What to work on:
For the entries below, print exactly the lines between the line holding "Task: Expand the Stream Filters chevron" and the line holding "Task: Click the INFO", inclusive, and nothing else.

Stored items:
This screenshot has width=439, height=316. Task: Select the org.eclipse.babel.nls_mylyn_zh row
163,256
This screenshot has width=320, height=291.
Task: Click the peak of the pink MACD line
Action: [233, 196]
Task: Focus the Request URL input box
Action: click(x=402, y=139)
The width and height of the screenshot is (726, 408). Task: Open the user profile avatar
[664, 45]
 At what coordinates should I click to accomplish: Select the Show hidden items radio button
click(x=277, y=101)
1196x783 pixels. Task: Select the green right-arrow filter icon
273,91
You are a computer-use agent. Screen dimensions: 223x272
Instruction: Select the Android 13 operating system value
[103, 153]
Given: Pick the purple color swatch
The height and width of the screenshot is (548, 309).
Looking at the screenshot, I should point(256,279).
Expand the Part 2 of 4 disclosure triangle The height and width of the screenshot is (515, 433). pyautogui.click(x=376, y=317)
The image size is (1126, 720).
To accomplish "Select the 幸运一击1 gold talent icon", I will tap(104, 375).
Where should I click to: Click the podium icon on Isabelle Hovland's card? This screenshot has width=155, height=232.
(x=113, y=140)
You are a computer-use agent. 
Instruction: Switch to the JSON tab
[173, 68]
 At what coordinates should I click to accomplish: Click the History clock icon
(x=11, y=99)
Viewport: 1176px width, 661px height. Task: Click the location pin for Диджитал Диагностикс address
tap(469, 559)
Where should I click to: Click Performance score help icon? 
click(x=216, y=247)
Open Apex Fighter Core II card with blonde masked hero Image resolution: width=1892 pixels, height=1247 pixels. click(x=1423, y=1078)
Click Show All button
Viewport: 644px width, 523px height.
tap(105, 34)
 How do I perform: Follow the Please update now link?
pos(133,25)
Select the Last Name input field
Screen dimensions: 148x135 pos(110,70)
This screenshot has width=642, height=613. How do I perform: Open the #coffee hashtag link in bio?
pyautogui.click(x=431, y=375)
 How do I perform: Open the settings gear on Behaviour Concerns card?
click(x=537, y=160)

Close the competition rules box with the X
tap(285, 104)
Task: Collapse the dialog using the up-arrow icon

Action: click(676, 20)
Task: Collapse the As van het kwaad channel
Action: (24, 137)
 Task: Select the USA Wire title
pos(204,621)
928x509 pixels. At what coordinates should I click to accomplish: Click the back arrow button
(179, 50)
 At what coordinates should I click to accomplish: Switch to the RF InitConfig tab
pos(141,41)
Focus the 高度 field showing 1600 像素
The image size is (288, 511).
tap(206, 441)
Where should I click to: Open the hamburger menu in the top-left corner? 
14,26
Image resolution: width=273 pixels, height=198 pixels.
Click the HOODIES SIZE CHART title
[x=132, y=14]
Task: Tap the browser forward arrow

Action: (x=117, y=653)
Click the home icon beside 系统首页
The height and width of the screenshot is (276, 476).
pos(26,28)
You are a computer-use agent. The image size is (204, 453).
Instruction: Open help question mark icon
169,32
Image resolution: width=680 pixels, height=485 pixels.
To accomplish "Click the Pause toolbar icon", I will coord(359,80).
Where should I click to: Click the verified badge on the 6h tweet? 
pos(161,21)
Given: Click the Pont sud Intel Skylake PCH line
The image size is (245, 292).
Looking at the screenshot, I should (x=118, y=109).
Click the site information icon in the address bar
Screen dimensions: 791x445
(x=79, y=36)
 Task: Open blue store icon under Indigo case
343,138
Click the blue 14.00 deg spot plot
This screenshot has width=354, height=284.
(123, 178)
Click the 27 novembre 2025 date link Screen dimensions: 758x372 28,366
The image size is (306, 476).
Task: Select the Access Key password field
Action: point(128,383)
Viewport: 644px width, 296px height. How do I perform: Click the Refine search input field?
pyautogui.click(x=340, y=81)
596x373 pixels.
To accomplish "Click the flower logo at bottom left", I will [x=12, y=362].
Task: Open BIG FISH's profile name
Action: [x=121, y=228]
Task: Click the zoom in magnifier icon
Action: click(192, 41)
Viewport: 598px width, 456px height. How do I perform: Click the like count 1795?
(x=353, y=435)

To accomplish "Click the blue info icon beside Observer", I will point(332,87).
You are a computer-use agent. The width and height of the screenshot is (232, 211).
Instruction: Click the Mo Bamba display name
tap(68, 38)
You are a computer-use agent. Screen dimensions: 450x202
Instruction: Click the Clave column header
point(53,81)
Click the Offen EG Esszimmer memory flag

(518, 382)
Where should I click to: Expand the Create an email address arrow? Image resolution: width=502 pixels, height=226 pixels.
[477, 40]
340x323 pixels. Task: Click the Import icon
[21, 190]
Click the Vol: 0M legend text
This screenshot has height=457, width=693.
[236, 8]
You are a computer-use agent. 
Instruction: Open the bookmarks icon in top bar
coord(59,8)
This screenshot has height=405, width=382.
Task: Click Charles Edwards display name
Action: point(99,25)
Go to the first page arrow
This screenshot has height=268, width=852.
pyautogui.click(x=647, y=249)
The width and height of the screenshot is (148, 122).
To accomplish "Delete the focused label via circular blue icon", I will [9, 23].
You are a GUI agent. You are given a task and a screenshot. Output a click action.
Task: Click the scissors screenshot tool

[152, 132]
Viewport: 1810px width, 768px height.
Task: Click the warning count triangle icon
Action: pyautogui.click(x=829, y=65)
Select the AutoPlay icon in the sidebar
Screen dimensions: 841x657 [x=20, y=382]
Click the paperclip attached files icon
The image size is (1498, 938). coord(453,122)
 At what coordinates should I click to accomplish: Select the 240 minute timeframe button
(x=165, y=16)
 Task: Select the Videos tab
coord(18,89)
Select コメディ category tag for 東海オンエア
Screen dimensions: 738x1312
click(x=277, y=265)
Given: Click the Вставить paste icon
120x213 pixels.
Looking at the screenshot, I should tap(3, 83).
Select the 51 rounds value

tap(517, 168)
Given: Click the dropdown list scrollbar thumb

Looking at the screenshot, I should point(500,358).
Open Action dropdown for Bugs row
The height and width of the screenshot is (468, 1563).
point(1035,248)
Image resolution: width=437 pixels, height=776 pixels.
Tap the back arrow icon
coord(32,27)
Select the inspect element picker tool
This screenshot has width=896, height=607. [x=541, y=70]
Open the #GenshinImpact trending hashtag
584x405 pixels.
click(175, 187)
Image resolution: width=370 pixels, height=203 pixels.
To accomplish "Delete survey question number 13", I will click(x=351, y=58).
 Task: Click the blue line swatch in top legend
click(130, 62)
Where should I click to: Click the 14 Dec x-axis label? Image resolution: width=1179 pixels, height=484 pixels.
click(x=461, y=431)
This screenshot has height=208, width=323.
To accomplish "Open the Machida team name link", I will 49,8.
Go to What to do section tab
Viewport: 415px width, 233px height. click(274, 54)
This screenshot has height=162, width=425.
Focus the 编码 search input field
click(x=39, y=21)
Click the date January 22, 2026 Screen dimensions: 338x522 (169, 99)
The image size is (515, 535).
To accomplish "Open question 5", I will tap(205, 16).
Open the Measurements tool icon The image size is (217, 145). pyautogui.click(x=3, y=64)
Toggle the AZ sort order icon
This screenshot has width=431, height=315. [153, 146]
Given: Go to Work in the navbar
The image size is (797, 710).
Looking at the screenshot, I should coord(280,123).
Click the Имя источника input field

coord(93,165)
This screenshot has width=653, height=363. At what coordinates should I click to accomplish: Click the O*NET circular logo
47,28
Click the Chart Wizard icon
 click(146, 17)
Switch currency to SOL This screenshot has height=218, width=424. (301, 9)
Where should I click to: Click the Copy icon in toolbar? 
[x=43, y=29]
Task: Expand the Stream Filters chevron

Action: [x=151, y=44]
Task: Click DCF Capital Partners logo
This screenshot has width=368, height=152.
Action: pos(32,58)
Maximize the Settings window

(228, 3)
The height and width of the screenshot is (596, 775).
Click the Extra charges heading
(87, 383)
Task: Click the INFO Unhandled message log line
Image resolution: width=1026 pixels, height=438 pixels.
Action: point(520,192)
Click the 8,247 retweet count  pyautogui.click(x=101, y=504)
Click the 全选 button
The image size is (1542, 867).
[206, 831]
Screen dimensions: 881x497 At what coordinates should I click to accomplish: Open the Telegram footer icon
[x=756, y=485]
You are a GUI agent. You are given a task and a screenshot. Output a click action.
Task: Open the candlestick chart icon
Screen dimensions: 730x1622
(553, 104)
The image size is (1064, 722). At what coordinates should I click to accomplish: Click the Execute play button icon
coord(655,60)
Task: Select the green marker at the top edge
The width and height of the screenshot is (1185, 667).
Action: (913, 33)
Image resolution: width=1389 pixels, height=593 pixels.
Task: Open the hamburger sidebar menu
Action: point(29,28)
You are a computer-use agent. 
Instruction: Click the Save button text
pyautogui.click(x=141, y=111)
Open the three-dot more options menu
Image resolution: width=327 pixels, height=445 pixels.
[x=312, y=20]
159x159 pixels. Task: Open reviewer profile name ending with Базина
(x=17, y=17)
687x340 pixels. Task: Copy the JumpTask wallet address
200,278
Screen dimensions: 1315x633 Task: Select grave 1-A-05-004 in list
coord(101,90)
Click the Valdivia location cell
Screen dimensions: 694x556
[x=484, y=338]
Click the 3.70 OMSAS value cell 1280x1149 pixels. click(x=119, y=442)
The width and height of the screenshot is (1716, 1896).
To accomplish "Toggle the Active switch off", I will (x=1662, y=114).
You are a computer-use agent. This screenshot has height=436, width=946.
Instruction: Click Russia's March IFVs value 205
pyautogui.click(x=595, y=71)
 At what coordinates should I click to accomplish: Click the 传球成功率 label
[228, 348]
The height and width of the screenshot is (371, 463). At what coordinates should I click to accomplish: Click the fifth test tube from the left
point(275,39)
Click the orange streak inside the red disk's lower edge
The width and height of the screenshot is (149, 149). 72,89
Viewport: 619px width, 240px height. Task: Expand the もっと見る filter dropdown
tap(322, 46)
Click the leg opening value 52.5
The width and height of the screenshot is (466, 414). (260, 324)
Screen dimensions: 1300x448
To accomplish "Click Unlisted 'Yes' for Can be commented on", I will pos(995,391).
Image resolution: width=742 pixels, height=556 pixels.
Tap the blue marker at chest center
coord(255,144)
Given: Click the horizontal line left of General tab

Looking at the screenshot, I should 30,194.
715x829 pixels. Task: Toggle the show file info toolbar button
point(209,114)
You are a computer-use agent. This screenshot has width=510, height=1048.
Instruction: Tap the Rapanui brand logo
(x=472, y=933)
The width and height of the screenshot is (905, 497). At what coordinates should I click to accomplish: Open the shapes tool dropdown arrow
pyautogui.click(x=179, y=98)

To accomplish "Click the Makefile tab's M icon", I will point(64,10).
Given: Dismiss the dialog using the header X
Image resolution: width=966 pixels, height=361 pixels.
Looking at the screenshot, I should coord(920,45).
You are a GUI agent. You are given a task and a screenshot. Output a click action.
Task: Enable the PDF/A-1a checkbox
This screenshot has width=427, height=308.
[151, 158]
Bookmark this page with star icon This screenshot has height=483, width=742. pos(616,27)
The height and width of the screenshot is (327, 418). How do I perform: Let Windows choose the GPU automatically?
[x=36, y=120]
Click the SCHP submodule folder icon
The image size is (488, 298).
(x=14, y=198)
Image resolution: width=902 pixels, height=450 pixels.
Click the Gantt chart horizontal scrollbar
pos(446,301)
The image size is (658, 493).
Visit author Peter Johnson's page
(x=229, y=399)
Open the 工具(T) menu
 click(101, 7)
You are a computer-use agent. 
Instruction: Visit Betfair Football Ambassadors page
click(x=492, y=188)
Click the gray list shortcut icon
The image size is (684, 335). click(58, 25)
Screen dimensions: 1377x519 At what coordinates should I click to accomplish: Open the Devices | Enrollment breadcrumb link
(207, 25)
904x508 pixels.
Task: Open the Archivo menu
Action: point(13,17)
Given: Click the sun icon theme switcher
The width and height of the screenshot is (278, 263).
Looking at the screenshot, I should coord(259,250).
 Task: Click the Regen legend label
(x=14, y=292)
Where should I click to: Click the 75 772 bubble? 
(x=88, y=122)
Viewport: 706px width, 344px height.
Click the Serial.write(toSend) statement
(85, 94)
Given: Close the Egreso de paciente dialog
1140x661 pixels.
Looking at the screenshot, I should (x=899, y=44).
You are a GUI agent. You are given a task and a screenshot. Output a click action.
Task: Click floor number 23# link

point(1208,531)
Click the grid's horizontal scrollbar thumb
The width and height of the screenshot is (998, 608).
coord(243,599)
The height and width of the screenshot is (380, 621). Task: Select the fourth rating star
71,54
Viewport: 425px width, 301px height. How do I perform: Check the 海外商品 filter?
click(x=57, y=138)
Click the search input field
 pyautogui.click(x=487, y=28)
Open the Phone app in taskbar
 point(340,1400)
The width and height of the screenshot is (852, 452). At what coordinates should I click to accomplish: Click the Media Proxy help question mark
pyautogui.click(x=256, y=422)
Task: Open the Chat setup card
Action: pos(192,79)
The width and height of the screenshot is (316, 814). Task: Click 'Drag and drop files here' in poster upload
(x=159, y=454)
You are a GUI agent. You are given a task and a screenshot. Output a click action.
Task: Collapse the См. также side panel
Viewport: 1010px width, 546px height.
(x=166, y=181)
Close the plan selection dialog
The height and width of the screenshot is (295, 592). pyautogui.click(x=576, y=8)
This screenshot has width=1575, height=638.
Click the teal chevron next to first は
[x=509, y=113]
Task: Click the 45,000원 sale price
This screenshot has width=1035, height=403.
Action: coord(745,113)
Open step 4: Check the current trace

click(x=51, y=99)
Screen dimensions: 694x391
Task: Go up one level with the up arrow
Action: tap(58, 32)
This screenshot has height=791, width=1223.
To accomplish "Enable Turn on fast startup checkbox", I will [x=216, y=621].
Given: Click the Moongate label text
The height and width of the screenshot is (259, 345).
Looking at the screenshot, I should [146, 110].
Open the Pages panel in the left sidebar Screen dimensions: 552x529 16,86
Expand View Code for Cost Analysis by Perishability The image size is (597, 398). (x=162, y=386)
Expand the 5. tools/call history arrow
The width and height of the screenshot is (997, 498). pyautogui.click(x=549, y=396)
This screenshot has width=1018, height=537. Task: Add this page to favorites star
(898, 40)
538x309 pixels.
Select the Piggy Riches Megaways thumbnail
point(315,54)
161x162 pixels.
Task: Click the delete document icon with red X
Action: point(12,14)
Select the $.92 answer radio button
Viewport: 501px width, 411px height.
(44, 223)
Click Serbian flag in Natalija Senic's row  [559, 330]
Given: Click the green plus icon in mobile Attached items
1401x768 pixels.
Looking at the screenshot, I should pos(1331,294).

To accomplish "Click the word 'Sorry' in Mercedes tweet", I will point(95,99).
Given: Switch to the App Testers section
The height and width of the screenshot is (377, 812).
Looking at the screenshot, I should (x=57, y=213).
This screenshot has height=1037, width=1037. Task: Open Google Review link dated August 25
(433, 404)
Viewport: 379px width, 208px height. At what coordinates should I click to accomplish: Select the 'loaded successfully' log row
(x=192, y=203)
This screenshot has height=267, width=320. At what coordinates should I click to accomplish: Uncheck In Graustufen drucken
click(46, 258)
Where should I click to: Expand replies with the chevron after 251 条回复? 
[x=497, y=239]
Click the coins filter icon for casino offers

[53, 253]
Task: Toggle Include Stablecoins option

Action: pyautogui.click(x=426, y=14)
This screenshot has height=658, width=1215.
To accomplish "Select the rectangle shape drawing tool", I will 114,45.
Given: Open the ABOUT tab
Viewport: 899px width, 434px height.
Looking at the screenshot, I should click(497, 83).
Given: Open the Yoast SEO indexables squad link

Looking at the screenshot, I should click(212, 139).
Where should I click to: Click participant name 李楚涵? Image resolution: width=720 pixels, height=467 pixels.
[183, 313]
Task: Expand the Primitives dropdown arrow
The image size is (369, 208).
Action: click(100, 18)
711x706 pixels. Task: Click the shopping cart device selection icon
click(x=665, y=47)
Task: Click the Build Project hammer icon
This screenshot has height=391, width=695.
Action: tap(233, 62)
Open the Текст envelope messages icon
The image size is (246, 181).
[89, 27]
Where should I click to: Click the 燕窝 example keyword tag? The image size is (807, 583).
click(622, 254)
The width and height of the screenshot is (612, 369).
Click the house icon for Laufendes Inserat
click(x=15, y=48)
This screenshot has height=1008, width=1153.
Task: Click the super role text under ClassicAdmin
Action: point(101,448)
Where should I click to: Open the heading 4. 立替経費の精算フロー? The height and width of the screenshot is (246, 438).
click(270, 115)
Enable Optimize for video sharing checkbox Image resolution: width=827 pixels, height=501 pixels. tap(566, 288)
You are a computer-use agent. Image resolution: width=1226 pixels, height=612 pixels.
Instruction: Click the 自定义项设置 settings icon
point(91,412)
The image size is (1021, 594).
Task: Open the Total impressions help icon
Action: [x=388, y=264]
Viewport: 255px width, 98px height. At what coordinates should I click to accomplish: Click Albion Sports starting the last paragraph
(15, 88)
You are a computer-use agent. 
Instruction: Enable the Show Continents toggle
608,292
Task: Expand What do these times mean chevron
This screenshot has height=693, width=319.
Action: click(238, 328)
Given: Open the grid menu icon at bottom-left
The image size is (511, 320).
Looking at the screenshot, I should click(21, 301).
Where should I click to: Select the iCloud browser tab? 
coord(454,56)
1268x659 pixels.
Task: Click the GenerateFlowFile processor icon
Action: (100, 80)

The completed task:
Task: Expand the Stream Filters chevron

Action: [x=151, y=44]
Task: Click DCF Capital Partners logo
This screenshot has width=368, height=152.
Action: pos(32,58)
Maximize the Settings window

(228, 3)
The height and width of the screenshot is (596, 775).
Click the Extra charges heading
(87, 383)
Task: Click the INFO Unhandled message log line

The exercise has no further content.